Wen Kexing follows him. Like the elevator, the walls of Helian Yi’s apartment are glass. The rest
of the building is polished steel, and when gazed at from the outside, the glass elevator moving to
the transparent top floor looks like an artery leading to the vulnerable heart. “Thank you for having
me, sir,” Wen Kexing says. “I'm sorry for intruding.”

“Not at all.” Helian Yi pauses by a polished china set, his hand resting on the porcelain tea pot.
“Tea?”

“No, thank you. To what do I owe the pleasure of this Emperor's company?”

“No need to be so formal, Wen-xiong.” Helian Yi gives him a thin-lipped smile. “You've been
with us for years now, and provided an invaluable service with your traversals. I thank you.”

“Just doing my job,” Wen Kexing replies, guarded.

“In fact,” Helian Yi continues, “I believe you met an old friend of mine on Earth 223.”

“So I did.” Wen Kexing smiles. “The Emperor must be very attentive to his workers, to already
know so much about my trip.”

“It's the least I can do, to recognise your - and all the other traversers’ - efforts,” Helian Yi says
humbly. What an asshole. “Please, have a seat. What was it like, meeting Beiyuan?”

“Meeting him again, you mean?”

“Of course.” Helian Yi smiles again, that thin-lipped, meaningless smile.

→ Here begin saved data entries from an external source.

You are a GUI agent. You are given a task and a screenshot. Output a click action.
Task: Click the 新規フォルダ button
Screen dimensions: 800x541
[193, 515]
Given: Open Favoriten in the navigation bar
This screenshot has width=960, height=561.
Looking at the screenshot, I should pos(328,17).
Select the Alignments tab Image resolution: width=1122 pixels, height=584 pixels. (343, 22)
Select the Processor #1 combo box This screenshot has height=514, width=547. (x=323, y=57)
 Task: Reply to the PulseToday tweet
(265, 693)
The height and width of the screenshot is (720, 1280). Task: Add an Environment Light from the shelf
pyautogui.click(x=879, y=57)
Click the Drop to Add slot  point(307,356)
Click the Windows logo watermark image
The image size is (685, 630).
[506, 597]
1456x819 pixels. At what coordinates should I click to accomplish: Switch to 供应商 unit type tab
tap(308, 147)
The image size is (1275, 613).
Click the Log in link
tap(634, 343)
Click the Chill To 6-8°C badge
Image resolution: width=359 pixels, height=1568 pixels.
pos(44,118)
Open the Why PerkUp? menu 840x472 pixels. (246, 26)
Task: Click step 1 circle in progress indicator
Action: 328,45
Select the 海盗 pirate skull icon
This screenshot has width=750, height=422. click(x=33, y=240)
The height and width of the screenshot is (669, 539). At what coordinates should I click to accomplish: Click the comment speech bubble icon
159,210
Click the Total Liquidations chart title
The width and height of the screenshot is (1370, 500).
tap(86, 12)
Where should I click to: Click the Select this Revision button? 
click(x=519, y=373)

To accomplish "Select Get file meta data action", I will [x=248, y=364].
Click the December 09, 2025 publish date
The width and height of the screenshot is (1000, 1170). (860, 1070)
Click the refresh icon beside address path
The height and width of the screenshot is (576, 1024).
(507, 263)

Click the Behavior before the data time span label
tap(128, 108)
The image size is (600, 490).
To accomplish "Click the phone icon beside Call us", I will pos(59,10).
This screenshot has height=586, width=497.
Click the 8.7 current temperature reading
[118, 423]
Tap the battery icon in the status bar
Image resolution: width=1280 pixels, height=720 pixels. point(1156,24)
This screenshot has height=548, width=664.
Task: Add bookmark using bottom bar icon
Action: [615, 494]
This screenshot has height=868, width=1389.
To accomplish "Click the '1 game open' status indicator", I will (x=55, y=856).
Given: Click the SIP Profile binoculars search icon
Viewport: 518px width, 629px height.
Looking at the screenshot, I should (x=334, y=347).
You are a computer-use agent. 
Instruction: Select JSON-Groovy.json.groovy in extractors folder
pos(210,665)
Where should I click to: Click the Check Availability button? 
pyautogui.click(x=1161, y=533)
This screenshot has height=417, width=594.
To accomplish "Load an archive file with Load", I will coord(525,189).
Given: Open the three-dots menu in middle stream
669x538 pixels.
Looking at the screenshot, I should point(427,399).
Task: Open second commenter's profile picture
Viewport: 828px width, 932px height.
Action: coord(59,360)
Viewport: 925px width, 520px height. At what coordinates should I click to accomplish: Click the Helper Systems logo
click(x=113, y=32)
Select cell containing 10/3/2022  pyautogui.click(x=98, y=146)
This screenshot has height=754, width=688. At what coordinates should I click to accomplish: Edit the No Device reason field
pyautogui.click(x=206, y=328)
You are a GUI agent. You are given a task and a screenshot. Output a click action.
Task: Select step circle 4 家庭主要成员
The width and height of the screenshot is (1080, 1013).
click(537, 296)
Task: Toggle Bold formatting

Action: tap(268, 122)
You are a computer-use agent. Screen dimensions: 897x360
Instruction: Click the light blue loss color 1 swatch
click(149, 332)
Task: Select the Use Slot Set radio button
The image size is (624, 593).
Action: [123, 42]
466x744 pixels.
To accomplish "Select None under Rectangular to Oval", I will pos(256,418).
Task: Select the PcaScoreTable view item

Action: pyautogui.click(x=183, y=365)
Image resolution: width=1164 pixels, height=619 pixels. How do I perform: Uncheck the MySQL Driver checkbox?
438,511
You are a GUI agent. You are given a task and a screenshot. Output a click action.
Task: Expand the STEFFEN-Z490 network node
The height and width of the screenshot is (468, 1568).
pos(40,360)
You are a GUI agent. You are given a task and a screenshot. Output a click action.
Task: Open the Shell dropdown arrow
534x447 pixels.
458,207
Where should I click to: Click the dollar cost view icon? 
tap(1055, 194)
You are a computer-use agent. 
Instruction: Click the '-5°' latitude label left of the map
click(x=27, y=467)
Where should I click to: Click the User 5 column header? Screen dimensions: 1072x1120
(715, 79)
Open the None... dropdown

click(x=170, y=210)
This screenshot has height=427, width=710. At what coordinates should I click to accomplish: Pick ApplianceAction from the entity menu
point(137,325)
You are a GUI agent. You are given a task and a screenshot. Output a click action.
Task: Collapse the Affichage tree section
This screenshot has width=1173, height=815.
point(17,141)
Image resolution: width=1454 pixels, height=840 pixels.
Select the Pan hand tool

“It was bittersweet,” Wen Kexing says blandly. “His was a life robbed from us too early.”

Helian Yi steeples his fingers and leans in. The genteel mask on his face falls away, replaced by
some well of emotion that Wen Kexing doesn't care to look into. If he looks into that depth, he
knows he will find a reflection of himself. “I couldn't agree more,” Helian Yi replies. His voice is
low and urgent. “That's why I've summoned you here to give you a special directive. I wish for you
to bring Beiyuan from Earth 223 to this world.”